Although the works of some of the artists you mentioned could be connected to certain feminist positions relative to the masculinization of public space during the war of the 1990s, it’s not possible to speak of a relevant articulation of the feminist position in the art of the 1990s in Serbia. Feminism as a category was eradicated somewhere between the atavistic social intolerance and the heritage of socialism, which declaratively equated the rights of men and women, thus paradoxically marginalizing feminism as a social practice. Expectedly, feminist positions were articulated in intellectual circles and were effective in social terms in some activist practices (ranging from the activities of women’s peace groups such as Women in Black (Žene u crnom) to activities specifically aimed against violence toward women-particularly domestic violence, which is present to an exceptionally high degree). But, in the realm of art, a “women’s position” was mainly understood as a form of escape into certain intimate spheres or of detachment through “sensitivity,” which is characterized by the problematic term écriture feminine.

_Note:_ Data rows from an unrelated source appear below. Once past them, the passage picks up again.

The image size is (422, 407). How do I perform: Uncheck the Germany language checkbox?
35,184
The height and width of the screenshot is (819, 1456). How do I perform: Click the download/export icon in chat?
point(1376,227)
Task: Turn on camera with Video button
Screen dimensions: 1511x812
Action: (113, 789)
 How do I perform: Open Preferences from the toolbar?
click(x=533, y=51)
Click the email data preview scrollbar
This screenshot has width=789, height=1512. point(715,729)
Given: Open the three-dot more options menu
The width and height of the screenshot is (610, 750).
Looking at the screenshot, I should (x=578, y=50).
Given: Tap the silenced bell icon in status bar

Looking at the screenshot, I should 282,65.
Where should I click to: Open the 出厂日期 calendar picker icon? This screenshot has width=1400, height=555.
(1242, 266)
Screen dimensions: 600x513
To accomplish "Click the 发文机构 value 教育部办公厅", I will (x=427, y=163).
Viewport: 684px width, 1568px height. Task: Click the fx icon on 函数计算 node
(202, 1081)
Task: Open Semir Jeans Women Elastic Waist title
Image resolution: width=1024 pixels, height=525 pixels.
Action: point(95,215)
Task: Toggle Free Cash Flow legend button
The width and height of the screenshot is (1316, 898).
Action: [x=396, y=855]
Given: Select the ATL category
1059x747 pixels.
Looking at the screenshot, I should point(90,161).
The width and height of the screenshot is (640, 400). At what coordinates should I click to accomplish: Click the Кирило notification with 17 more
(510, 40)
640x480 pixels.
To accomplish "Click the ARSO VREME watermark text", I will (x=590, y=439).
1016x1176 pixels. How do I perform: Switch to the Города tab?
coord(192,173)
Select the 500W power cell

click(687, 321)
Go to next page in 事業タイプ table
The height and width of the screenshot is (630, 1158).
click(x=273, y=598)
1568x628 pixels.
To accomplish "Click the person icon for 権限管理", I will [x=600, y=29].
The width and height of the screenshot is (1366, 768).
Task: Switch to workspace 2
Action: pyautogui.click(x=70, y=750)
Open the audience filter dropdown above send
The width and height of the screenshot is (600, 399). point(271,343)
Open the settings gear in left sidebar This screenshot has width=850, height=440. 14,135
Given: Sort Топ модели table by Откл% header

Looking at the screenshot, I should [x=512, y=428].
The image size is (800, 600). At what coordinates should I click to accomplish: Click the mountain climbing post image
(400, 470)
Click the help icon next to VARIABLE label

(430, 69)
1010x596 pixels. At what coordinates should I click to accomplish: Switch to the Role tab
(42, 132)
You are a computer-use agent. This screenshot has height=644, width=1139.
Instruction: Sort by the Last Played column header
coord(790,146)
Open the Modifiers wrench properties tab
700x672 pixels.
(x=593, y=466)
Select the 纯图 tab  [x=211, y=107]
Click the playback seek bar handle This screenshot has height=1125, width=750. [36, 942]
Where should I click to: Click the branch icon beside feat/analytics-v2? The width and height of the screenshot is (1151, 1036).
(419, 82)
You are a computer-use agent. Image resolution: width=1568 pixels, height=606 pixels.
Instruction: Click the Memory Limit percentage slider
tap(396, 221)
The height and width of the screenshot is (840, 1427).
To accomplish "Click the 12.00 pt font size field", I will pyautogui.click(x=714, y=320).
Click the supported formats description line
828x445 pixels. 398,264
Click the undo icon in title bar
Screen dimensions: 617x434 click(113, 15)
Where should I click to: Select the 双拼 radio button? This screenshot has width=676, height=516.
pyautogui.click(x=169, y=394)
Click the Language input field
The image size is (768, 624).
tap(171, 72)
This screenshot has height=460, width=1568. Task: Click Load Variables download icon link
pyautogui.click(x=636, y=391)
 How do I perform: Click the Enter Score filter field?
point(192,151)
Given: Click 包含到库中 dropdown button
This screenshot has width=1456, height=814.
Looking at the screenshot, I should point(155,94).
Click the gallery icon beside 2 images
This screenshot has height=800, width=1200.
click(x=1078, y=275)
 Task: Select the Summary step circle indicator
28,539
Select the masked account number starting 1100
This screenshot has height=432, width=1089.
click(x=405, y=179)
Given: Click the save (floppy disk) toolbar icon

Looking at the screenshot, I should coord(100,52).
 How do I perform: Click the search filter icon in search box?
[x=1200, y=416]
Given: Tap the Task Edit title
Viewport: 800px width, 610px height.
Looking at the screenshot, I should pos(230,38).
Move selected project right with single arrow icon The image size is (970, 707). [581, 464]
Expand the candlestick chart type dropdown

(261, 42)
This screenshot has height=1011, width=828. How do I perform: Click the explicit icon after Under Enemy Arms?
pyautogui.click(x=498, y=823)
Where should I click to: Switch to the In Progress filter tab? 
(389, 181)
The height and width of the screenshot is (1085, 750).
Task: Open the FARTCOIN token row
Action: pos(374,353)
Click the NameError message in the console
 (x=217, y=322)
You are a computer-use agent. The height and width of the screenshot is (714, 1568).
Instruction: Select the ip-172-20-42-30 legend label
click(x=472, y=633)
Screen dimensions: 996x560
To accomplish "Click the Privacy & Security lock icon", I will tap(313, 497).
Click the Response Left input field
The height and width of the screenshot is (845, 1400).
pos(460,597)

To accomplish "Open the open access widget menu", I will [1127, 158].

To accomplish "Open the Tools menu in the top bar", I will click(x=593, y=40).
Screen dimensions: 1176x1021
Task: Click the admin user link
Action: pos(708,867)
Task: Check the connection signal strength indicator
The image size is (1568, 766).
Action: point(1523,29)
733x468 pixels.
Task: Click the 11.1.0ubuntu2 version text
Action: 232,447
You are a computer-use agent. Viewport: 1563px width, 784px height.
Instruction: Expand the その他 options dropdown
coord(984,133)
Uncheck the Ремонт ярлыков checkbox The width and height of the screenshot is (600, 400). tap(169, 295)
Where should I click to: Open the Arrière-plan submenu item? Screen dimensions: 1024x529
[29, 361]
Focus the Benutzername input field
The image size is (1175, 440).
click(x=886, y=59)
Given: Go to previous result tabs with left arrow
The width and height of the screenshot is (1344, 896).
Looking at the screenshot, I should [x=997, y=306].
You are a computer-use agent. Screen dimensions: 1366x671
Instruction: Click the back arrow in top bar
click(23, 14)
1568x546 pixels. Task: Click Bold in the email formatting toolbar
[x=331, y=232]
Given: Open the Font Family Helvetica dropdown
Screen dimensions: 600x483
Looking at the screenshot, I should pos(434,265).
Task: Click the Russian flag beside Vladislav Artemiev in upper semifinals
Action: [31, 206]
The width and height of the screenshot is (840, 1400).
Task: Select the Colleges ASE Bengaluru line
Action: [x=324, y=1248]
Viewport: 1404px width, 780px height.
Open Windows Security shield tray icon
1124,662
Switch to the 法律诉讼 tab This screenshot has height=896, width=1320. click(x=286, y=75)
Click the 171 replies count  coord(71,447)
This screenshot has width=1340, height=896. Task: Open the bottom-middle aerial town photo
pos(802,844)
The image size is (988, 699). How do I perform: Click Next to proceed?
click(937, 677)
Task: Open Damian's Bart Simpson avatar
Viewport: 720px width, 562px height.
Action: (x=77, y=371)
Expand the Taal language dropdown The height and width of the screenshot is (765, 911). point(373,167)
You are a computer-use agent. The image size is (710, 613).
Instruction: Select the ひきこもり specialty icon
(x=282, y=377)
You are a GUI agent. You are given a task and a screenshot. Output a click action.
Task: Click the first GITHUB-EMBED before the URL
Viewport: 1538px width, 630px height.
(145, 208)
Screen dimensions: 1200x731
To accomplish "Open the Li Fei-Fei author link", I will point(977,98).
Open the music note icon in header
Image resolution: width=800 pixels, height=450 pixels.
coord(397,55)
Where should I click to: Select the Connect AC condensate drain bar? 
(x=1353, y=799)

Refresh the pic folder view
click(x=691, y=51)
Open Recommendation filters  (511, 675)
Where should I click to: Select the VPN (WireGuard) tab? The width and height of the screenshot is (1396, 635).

On the other hand, the artists who showed the greatest degree of sophistication and ambition in certain areas of their work were actually women-which served as an indicator of the corrosion within the existing male-dominated order. Apart from such mutually different artists like Milica Tomić and Biljana Đurđević, who had already garnered world-wide attention-and this certainly applies to Tanja Ostojić as well-we should also mention Mirjana Đorđević, who has achieved more impressive results than any of her male colleagues in the neominimalist trend, or Marija Dragojlović, whose impressive body of paintings has taken research into the painted surface, problems of perspective, and the monumentalization of the intimate sphere to the highest level of sophistication. Goranka Matić operates in an area perhaps most closely connected to feminism: trained as an art historian she took up photography in the 1980s and spent her time between promoting the social role of photography (as a documentary photographer and photography editor for the weekly magazine Vreme (Time), founded in 1990) and using photography as a medium for investigating her own female identity.

BIOGRAPHY
Branislav Dimitrijević, Research Serbia

Writer and curator Branislav Dimitrijević was born in 1967. He is a senior lecturer at the School for Art and Design (VSLPUb) in Belgrade, Serbia and an associate curator at Belgrade’s Museum of Contemporary Art. He holds a BA in Art History from Belgrade University and an MA in History and Theory of Art from the University of Kent. He is working on a PhD thesis on “Consumer Culture in Socialist Yugoslavia” with Prof. Milena Dragićević Šešić at the University of Arts in Belgrade. With Branislava Andjelković and Branimir Stojanovic he co-founded and coordinated School for History and Theory of Images, an independent educational project in Belgrade, from 1999 to 2002. Since 1988 he has been publishing numerous essays on contemporary art and theory of art, film and visual culture; recent publications include: Breaking Step: Displacement, Compassion and Humour in Recent Art from Britain (2007), On Normality: Art in Serbia 1989-2001 (2005), International Exhibition of Modern art feat. A. Barr’s Museum of Modern Art (2003).